Per la prima volta i settori dell'aiuto umanitario e della cooperazione allo sviluppo della DSC, della cooperazione economica allo sviluppo della SECO e del sostegno alla transizione negli Stati dell’Europa dell’Est e della CSI sono riuniti in seno a uno stesso progetto, ossia nel messaggio del Consiglio federale concernente la cooperazione internazionale 2013–2016 (12.029).
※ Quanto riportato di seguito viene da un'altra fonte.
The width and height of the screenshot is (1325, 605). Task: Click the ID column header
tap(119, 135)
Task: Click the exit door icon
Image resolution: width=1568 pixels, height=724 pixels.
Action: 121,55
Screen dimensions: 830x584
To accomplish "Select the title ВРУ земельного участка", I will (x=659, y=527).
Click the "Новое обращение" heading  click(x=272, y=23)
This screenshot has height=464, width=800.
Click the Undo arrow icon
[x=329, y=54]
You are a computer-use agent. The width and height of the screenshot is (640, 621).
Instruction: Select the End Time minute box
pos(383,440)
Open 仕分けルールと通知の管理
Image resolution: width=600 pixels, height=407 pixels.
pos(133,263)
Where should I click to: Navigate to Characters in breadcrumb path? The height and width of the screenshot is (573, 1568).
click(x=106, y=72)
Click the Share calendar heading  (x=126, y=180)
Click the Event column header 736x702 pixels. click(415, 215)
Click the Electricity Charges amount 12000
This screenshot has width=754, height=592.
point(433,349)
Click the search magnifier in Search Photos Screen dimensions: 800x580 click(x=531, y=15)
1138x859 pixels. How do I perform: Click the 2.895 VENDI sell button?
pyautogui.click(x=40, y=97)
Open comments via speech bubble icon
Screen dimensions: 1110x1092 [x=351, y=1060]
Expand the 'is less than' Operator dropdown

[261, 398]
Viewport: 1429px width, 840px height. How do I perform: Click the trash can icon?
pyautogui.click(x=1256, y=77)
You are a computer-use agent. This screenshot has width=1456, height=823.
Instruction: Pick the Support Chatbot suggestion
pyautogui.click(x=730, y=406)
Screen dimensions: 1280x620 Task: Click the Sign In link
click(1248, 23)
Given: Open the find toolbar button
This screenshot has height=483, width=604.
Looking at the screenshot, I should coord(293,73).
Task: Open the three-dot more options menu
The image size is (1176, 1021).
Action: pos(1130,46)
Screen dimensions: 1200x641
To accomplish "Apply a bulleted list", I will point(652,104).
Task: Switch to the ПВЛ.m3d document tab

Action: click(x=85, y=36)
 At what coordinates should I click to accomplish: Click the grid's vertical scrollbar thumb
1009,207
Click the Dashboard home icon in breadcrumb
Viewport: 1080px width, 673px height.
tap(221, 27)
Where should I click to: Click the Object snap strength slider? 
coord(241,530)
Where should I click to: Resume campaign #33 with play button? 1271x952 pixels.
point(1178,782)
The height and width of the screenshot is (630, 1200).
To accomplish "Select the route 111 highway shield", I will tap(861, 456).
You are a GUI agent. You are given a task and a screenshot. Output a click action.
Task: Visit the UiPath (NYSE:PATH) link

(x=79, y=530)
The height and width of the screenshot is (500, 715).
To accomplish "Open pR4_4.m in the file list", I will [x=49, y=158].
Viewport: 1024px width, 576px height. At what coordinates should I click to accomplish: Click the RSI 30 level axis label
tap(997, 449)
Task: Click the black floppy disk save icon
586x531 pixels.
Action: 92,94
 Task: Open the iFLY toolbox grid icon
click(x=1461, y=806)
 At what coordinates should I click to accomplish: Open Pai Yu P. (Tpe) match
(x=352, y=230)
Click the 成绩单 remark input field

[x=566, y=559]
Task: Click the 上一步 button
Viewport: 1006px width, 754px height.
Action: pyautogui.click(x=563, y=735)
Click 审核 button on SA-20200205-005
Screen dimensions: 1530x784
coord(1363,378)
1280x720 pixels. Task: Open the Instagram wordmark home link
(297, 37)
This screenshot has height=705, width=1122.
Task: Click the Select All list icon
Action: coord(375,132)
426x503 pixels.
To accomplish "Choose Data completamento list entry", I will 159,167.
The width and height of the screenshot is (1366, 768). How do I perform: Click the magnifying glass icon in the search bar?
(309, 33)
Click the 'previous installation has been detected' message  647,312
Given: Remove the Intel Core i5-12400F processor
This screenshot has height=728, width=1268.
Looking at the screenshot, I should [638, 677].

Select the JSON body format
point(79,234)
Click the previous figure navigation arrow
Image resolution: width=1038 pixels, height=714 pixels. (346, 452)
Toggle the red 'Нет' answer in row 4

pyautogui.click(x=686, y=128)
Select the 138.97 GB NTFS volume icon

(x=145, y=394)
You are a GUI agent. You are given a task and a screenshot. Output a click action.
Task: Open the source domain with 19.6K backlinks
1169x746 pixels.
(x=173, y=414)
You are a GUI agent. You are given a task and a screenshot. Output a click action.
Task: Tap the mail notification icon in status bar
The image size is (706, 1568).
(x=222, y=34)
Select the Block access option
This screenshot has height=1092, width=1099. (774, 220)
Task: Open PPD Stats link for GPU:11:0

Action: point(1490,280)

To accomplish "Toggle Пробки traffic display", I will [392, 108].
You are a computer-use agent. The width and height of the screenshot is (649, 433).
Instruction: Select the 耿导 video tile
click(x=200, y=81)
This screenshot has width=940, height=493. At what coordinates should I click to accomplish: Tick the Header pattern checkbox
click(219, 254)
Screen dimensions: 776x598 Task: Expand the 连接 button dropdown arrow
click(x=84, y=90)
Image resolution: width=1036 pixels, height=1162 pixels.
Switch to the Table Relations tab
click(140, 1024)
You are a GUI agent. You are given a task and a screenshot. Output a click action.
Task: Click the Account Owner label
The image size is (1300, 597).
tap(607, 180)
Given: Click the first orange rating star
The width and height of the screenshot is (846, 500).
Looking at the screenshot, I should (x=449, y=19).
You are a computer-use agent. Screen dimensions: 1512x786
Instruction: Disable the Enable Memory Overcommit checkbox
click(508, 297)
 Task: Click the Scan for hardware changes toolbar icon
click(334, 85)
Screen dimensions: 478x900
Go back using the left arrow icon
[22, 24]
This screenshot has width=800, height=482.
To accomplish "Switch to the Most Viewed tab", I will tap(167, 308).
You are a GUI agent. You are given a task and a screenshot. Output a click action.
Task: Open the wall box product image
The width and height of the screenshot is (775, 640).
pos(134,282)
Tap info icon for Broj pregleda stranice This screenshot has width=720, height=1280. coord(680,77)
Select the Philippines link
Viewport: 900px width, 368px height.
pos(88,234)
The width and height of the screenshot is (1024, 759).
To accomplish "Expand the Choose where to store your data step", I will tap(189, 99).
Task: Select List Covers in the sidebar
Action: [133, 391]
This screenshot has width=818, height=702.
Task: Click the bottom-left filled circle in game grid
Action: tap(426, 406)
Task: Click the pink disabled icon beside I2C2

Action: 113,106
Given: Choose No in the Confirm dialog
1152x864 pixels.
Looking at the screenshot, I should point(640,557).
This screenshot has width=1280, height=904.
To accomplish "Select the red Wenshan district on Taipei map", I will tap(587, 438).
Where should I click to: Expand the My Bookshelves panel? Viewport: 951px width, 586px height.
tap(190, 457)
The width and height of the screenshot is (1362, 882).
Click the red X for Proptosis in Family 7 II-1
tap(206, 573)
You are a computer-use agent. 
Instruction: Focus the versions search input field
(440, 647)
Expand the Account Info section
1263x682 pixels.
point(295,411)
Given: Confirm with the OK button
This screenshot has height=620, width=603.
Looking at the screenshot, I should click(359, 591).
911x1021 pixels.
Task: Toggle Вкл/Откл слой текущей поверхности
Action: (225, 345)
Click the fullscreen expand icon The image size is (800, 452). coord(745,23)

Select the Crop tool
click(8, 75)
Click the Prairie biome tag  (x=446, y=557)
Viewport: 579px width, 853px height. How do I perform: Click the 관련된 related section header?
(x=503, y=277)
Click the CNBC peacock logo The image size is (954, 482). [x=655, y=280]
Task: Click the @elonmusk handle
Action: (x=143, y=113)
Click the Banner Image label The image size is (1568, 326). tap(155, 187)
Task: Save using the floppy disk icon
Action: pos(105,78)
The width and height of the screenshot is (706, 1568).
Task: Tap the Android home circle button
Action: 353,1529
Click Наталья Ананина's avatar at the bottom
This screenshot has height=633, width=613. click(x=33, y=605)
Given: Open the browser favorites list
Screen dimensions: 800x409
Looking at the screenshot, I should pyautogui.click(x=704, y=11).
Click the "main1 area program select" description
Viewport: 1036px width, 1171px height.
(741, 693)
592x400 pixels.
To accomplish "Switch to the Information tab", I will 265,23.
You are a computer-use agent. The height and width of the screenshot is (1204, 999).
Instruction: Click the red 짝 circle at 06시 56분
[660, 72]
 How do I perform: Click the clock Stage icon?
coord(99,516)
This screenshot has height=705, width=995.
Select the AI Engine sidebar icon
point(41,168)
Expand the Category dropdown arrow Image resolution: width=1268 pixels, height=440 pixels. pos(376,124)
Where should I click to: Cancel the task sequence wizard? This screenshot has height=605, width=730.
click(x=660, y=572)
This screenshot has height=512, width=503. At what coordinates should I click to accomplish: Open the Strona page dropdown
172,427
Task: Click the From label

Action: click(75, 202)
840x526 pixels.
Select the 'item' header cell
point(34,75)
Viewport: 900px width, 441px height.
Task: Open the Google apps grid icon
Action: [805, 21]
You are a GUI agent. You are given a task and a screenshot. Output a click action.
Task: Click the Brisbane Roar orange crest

La Commissione della politica estera del Consiglio nazionale, che era già entrata in materia sul progetto in occasione della sua seduta di marzo, propone al proprio Consiglio di adottare i crediti quadro previsti nei seguenti decreti federali:
 
  1. decreto federale concernente la continuazione del finanziamento della cooperazione tecnica e dell'aiuto finanziario a favore dei Paesi in sviluppo, nonché il finanziamento dell'aiuto umanitario internazionale (approvato con 14 voti contro 4 e 5 astensioni);
  2. decreto federale concernente la continuazione del finanziamento dei provvedimenti di politica economica e commerciale nell'ambito della cooperazione allo sviluppo (approvato con 16 voti contro 3 e 4 astensioni);
  3. decreto federale concernente la continuazione del finanziamento della cooperazione con gli Stati dell'Europa dell’Est e della CSI (approvato con 15 voti contro 2 e 6 astensioni). 

 

La Commissione ha così confermato la decisione adottata dal Parlamento nel febbraio 2011 di aumentare, entro il 2015, i fondi stanziati per l'aiuto pubblico allo sviluppo fino a raggiungere lo 0,5 per cento del prodotto nazionale lordo (PNL), respingendo peraltro due proposte che si prefiggevano di ridurre le spese, rispettivamente a 9,6 e a 9,787 miliardi di franchi.

Ha inoltre respinto alcune proposte che incaricavano il Consiglio federale di presentare, entro la fine del 2014, un rapporto sulla realizzazione dell'obiettivo di sviluppo sostenibile e sull’efficacia della cooperazione allo sviluppo. Infine, ha pure respinto altre proposte intese a concedere aiuti finanziari per la realizzazione di progetti o programmi non solo a organizzazioni, ma anche a imprese private.

 

Politica europea della Svizzera

I membri della Commissione hanno preso atto dell'evoluzione della strategia della Svizzera in materia di politica europea. Il consigliere federale Didier Burkhalter ha in particolare informato la CPE-N sui risultati ottenuti durante la sua visita di lavoro a Bruxelles del 20 marzo 2012 con la presidente della Confederazione Eveline Widmer-Schlumpf. A questo proposito, il capo del DFAE ha ricordato alla Commissione la volontà del Consiglio federale di consolidare ed estendere la via bilaterale, ma anche di trovare soluzioni alle questioni istituzionali. La CPE-N ha inoltre discusso soprattutto sui temi della fiscalità e sulle questioni in relazione all'applicazione della clausola di salvaguardia prevista nell'Accordo sulla libera circolazione delle persone.
 

Conferenza delle Nazioni Unite sullo sviluppo sostenibile (Rio+20)

La Commissione ha approvato, nell'ambito della procedura di consultazione di cui all'articolo 152 capoverso 3 LParl, le direttive e linee direttive concernenti il mandato per la Conferenza delle Nazioni Unite sullo sviluppo sostenibile (Rio+20), che si terrà a Rio de Janeiro dal 20 al 22 giugno 2012 allo scopo di riaffermare l'impegno della comunità internazionale a favore dello sviluppo sostenibile.
La Commissione ha preso atto degli obiettivi per i quali la Svizzera intende impegnarsi nel quadro dei negoziati e ha espresso il proprio sostegno agli orientamenti del mandato. La CPE-N ha discusso in particolare sulla dimensione sociale dello sviluppo sostenibile e sull'armonizzazione della politica energetica con quella ambientale.